Four pounds of methamphetamine!
HA HA HA HA HA HA HA HA
Ha! I knew it all along!
This explains so much.
We were somewhere around Barstow on the edge of the desert when the meth began to take hold.
hehhehhehheheheheheheheeeeheeeeheeeeeheeeeheeeeheeeheeeeheeeheeHAHAHAHAHAHAHAHAHAHAHAHAHAHAHAHAHAHAHAHAH!!
We were somewhere around Barstow, on the edge of the desert, when the drugs began to take hold.
Very sorry. Elmo no hit Hard Return. Elmo stupid.
I always knew he was a dope fiend.
"Shoot me up Elmo"
http://www.bertisevil.tv/pages/bert006.htm
If I never read "When investigators opened up the plush doll's skull. . . ." again, it will be too soon.
While Elmo has never previously been linked to narcotics distribution or use
Am I the only one who remembers Shoot Me Up Elmo?
Oscar from his can for having terrorist ties. Big Bird is subjected to a cavity search after Snufalupagus rats out his heroin smuggling gig. The baker who keeps falling down the stairs now has a painkiller addiction and has been doctor-shopping. Bert & Ernie are revealed to have an illegal gay marriage...
Is this how Avenue Q got started?
Elmo is the only thing that vibrates faster than a tweaker.

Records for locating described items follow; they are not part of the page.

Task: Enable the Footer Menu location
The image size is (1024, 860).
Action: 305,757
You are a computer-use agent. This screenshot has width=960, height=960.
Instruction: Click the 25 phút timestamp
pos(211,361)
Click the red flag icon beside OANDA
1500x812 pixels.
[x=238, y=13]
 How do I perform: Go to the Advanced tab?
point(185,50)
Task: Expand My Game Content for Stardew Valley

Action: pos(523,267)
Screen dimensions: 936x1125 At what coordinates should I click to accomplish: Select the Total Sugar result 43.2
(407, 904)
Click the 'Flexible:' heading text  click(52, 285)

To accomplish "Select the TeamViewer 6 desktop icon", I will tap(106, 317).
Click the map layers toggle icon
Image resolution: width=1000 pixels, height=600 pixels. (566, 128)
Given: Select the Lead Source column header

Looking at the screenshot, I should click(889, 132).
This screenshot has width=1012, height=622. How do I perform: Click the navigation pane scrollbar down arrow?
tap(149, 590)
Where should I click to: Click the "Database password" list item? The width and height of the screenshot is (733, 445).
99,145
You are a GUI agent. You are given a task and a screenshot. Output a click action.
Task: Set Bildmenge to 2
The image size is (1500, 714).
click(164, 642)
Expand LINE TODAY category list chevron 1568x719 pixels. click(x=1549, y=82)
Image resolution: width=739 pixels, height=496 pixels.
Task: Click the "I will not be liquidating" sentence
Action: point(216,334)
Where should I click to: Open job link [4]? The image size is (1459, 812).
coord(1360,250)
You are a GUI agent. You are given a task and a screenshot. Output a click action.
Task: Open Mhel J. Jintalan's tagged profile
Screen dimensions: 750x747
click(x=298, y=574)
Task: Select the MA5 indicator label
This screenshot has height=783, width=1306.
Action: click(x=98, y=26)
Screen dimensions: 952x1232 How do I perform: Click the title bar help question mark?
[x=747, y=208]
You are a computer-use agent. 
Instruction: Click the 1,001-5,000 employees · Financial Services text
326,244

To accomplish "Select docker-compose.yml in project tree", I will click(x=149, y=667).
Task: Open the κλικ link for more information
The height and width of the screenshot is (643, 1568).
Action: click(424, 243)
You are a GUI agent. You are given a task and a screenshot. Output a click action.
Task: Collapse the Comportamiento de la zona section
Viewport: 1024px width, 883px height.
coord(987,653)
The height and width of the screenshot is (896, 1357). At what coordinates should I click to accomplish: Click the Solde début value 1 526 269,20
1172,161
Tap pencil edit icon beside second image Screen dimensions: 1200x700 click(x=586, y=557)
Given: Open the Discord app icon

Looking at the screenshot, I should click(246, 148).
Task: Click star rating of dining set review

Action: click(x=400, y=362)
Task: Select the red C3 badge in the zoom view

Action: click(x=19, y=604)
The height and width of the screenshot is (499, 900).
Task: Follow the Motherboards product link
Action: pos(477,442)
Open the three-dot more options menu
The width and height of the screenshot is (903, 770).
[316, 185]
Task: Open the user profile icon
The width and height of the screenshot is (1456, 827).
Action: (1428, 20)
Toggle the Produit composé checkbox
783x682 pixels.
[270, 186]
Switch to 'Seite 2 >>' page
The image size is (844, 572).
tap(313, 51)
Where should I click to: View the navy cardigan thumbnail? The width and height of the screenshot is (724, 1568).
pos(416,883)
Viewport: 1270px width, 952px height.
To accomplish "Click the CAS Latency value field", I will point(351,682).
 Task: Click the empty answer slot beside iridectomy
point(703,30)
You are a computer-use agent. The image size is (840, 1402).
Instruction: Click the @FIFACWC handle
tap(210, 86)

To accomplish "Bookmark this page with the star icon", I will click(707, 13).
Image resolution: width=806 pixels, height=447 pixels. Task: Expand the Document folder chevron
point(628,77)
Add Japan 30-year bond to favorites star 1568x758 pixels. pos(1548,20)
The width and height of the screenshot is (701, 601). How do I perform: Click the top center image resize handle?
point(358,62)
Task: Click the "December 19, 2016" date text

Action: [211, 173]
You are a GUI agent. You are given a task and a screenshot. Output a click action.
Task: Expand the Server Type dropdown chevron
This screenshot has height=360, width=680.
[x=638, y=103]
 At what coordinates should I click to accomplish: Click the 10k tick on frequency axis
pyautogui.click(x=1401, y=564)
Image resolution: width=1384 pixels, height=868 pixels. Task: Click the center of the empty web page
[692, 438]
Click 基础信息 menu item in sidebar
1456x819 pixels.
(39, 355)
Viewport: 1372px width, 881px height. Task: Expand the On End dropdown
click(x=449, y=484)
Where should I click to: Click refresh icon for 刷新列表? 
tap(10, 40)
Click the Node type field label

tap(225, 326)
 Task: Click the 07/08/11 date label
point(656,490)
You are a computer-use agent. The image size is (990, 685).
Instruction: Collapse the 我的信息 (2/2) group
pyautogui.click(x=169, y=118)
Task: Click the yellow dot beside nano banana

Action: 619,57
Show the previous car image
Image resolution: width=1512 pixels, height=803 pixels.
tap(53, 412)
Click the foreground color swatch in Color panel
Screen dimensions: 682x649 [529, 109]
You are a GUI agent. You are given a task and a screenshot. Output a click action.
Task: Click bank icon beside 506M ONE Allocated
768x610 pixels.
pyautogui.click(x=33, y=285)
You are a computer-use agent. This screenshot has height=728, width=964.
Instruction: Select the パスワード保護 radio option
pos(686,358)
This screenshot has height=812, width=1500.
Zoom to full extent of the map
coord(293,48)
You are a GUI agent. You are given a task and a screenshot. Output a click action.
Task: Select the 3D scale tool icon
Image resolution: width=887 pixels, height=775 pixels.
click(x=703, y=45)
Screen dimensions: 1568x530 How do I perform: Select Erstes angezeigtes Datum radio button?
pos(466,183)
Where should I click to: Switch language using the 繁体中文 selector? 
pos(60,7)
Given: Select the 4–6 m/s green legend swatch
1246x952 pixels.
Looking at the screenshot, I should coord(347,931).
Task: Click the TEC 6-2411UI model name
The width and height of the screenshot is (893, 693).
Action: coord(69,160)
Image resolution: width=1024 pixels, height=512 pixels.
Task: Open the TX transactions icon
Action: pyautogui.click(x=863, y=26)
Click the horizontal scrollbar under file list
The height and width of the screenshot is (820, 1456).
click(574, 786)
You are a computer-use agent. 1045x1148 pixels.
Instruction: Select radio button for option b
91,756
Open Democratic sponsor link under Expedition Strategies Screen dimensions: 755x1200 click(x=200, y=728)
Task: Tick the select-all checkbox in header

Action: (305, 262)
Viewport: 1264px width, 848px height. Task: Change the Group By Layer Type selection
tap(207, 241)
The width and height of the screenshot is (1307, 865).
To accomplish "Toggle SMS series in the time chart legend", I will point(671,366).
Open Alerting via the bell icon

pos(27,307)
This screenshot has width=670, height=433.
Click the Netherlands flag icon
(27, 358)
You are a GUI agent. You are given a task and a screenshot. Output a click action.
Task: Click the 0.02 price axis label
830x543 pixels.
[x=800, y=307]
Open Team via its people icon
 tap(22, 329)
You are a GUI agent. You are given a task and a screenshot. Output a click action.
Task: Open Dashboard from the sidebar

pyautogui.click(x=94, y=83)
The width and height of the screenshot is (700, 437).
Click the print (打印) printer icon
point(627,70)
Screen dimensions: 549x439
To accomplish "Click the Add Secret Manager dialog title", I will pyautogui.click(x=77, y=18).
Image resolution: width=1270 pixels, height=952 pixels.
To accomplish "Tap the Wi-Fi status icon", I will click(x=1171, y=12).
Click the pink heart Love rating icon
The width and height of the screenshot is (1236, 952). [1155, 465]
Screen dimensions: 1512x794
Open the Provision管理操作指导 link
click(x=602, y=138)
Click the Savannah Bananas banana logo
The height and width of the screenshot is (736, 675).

The use of an Osama-Evil Bert image by protesters was the funniest moment in the War on Terror. It also tells us something about the common man who supports bin Laden, though what that "something" is, I'm not quite sure.
When investigators opened up the plush doll's skull...
Dolls have skulls?
So what does this mean for plushies and furbies?
That shit with Bert in the protest poster just never gets less funny--I still crack up whenever I see that photo.
The whole Evil Burt thing is great.
Is this how Avenue Q got started?
Hey, I went to see this show just last week.
Any else seen it? Must say, I was a little disappointed. It wasn't as funny as I was hoping.
Still, better than the Mary Poppins debacle my lady friend got us tickets for. Jesus, sitting through that was like chewing glass.
Hey, has anyone seen the road version of Spamalot? It's coming to Tampa soon.
You know, I think I may write a play about Evil Bert. Maybe I could get away with it with what's left of parody protection. Not that there's anything funny about Bert.
"""You know, I think I may write a play about Evil Bert. Maybe I could get away with it with what's left of parody protection. Not that there's anything funny about Bert.""""
There will be if you write that play!
Come on people, drug use isn't new with this crowd. Why do you think Cookie Monster has had the munchies all these years?
...his interest in Bert stemmed from a childhood fear of Bert's single, oversized eyebrow.
Thus supporting my thesis that unibrows are "uni"versally frightening to everyone worldwide. Maybe there is still hope to unite Islam and the Western world, through hatred of this common enemy.
I'm re-envisioning the plot line of Heart of Darkness with Evil Bert in the role of Kurtz. Bert Kurtz.